:: Your instructions ::
Give back the line that contains "The height and width of the screenshot is (412, 1274)." and every following line, exactly as they appear, through the end of the data.

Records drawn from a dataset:

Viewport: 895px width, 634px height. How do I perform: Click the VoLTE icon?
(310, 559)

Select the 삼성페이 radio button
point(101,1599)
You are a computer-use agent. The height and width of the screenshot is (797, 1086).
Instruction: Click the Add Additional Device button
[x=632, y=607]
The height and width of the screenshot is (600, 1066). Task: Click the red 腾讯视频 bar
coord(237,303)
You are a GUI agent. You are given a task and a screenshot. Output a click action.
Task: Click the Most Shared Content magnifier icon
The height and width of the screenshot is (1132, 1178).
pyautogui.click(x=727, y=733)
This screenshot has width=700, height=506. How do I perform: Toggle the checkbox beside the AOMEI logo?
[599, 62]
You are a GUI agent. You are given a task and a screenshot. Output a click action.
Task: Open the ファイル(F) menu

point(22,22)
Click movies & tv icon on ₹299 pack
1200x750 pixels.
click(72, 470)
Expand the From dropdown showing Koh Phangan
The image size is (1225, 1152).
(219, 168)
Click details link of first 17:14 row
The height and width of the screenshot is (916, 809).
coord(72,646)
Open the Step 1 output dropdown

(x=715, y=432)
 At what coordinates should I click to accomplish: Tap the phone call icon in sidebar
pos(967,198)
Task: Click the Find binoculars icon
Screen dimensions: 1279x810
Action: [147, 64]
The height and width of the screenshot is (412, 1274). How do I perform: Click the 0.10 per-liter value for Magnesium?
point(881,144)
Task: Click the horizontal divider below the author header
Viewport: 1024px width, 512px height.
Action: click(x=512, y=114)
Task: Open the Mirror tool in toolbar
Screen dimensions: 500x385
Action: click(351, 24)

:: Exercise answer ::
The height and width of the screenshot is (412, 1274). How do I perform: Click the 0.10 per-liter value for Magnesium?
point(881,144)
Task: Click the horizontal divider below the author header
Viewport: 1024px width, 512px height.
Action: click(x=512, y=114)
Task: Open the Mirror tool in toolbar
Screen dimensions: 500x385
Action: click(351, 24)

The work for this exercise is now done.